Perbincangan kain tenun ikat (endek) di Bali kembali menghangat setelah Gubernur Bali Wayan Koster mengutarakan kekecewaannya soal endek asli Bali yang ternyata diproduksi di Jawa Tengah.
Dalam suatu kesempatan Gubernur Koster menyatakan bahwa peredaran endek di pasaran Pulau Dewata tidak dikuasai oleh endek yang berasal dari Bali. Namun, justru didominasi oleh endek motif Bali yang berasal dari Desa Troso, Kecamatan Pencangaan, Kabupaten Jepara, Jawa Tengah.
Gubernur Bali memang sudah sangat getol memperjuangkan endek agar menjadi tuan rumah di Bali. Salah satu upayanya adalah mengeluarkan kebijakan berupa Surat Edaran (SE) No 4 Tahun 2021 tentang endek pada awal tahun ini.
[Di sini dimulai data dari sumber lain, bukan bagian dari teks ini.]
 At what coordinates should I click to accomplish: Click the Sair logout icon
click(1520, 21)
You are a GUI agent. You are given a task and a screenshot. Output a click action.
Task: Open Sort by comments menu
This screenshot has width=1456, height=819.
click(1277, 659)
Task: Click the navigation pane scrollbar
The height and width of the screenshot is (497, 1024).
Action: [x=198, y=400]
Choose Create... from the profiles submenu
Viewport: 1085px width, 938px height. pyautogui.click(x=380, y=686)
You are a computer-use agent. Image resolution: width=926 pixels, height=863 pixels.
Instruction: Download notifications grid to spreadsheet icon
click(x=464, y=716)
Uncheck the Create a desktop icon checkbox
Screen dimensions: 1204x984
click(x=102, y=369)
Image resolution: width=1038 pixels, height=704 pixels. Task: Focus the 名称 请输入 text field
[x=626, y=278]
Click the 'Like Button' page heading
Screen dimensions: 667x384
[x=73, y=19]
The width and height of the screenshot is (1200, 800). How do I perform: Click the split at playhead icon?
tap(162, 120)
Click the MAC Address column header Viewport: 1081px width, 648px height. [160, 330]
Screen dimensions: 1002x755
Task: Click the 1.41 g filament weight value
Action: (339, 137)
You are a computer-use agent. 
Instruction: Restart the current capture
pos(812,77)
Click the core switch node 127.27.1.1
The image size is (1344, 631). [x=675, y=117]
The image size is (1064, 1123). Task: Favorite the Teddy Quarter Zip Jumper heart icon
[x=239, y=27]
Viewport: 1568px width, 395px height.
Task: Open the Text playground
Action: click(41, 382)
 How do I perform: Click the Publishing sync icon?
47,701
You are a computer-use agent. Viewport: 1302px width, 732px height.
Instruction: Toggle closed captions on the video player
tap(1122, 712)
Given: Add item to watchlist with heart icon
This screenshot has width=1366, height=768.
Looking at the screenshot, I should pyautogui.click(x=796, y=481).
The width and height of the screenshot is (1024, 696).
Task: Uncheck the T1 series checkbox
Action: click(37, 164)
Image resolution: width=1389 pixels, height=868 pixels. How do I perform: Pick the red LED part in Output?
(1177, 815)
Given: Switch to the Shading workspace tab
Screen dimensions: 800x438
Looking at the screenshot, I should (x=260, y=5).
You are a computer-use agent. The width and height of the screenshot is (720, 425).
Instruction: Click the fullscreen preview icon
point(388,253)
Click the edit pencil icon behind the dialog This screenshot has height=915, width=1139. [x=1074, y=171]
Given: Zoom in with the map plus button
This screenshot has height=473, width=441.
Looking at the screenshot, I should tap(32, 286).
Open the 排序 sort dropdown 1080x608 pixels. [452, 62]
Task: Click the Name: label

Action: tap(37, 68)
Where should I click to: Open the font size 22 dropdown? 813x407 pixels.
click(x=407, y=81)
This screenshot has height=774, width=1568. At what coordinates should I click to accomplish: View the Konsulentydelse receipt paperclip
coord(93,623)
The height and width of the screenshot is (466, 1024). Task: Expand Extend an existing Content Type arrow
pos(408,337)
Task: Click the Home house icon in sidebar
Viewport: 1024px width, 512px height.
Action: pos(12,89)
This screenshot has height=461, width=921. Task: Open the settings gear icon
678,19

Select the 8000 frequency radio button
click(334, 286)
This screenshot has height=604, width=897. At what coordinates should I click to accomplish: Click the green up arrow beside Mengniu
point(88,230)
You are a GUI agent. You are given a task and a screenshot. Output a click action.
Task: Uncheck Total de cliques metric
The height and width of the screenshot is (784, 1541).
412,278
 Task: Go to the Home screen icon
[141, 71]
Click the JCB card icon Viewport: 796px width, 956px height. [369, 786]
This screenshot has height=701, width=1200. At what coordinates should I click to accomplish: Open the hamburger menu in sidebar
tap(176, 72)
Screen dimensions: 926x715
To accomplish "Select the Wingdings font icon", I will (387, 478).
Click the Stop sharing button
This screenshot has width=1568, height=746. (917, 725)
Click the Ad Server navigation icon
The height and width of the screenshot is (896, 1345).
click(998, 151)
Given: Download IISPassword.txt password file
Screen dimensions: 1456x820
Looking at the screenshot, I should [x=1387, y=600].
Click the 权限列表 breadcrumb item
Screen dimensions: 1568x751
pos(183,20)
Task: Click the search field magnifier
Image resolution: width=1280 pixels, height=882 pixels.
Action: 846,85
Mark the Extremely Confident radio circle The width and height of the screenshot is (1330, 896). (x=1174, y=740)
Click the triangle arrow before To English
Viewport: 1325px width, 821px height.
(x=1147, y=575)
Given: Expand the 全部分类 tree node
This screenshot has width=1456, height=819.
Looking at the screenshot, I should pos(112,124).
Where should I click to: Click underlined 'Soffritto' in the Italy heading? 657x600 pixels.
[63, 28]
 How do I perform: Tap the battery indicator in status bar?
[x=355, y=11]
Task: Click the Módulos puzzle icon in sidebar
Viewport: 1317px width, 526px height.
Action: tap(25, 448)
Meskipun SE telah dikeluarkan, namun kebijakannya belum cukup untuk mengangkat citra kain endek di Bali. Serta, belum menjadi primadona bagi masyarakat Bali.
Ternyata kebijakan itu belum juga menjadi katalisator untuk menguasai pasar endek di pulau dewata, padahal banyak memiliki sentra pengerajin endek di daerah kabupaten/kota di Bali.
Kondisi tersebut membuatnya jengkel karena merugikan perekonomian Bali. “Ini sudah menjengkelkan, produk budaya kita diambil, warisan budaya kita diambil, dikembangkan sebagai suatu perekonomian di luar, kemudian produknya dijual ke kita, lantas kita beli pula, jadi hilang berapa kita,” kata Gubernur Koster, dikutip dari siaran YouTube Pemerintah Provinsi Bali, Selasa (28/9/2021).
Ia mengatakan bahwa fenomena endek Bali dibuat di Jawa Tengah kemudian kembali ke Bali tidak boleh terjadi terus menerus karena akan merugikan Bali.
Pernyataan kekecewaan Gubernur Koster terkait eksistensi endek motif Bali merupakan strategi komunikasi untuk menyampaikan kebijakan endek kepada rakyat Bali. Memberikan pesan kepada masyarakat Bali agar lebih mencintai endek yang diproduksi di Bali ketimbang menggunakan endek produksi luar Bali.
Harapannya, citra kain tenun ikat (endek Bali) kembali meningkat, persepsi masyarakat Bali terhadap endek Bali menjadi positif hingga akhirnya membeli dan menggunakan pakaian dari bahan endek Bali.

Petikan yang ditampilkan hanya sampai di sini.